## Page excerpt:
** Begin **
September 14, 2010 -- Misunderstandings over Cuba run very deep, and not just among the enemies of socialism, or those who have had little contact with the country.

Naturally, people are influenced by the corporate media, which wages a ferocious and relentless propaganda campaign against the little independent island. As Salvador Allende told the Chilean Senate in 1960 “day by day and minute by minute ... they [the corporate media monopolies] misrepresent what is happening in Cuba”.

However, we can also see elements of what Edward Said called "orientalism" – a series of false assumptions about the country, conditioned by cultural prejudice.

For example, the constant moral pressures of the revolution are often misinterpreted as state "coercion"; while a well-coordinated and caring health system has been derided as "paternalistic" and denying "choice" in health care. These are the results of trying to understand Cuba through a set of individualistic, liberal assumptions.

Let's look at some recent misinterpretations.

The corporate media has seized on Fidel Castro’s comment to US journalist Jeffrey Goldberg of the Atlantic magazine that “the 'Cuban model' now doesn't work even for us” as an admission that Cuban socialism had failed and that Cuba would now have to take on US-style capitalism. Julia Sweig, Goldberg’s adviser on Cuba, said she took the comment “to be an acknowledgment that ... the state has much too big a role in the economic life of the country”. Goldberg excitedly interpreted the comment to mean “Cuba is beginning to adopt the sort of economic ideas that America has long demanded it adopt”. Goldberg’s article launched thousands of other stories.
** End **
## What to work on:
Answer these questions from the article on Cuba.
(a) To which body was Salvador Allende speaking in 1960?
(b) What two criticisms does the article say have been made of Cuba's health system?
(c) Who served as Jeffrey Goldberg's adviser on Cuba?

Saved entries
** Begin **
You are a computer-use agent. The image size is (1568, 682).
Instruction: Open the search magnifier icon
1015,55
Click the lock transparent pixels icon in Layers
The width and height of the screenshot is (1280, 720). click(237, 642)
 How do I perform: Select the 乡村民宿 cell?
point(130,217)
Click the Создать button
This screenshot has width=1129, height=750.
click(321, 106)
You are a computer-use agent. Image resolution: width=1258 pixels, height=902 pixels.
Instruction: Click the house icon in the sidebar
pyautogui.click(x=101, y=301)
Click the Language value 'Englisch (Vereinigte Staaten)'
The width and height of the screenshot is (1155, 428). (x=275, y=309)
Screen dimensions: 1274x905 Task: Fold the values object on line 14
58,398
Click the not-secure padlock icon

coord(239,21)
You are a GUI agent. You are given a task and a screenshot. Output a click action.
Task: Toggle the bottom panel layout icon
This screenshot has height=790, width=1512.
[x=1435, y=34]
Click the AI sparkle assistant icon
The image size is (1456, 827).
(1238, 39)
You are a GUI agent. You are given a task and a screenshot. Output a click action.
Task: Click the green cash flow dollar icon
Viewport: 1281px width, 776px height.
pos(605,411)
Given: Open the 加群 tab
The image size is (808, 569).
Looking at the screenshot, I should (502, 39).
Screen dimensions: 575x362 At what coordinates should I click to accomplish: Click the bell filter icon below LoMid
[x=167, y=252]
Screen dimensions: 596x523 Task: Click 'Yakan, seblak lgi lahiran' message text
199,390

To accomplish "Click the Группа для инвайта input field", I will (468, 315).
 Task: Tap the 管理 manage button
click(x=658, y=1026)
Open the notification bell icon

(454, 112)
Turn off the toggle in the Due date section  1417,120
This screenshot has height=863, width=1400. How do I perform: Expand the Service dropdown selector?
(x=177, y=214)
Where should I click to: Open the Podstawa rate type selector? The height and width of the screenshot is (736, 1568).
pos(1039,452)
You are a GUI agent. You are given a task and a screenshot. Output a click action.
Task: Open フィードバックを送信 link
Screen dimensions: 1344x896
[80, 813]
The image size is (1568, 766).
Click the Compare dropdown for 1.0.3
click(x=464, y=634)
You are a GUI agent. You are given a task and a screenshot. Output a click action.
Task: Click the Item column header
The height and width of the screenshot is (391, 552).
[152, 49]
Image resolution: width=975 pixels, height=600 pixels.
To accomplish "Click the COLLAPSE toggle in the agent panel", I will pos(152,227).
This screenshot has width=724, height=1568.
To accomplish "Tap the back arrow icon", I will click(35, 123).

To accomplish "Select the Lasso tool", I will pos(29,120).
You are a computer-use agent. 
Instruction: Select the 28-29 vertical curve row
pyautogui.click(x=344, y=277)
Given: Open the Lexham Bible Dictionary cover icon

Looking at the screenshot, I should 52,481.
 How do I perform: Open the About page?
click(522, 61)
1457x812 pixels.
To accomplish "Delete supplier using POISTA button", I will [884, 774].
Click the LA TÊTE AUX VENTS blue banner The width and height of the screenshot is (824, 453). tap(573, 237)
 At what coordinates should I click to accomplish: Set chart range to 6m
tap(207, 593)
** End **
## Finished answer:
(a) The Chilean Senate.
(b) It has been called "paternalistic" and accused of denying "choice" in health care.
(c) Julia Sweig.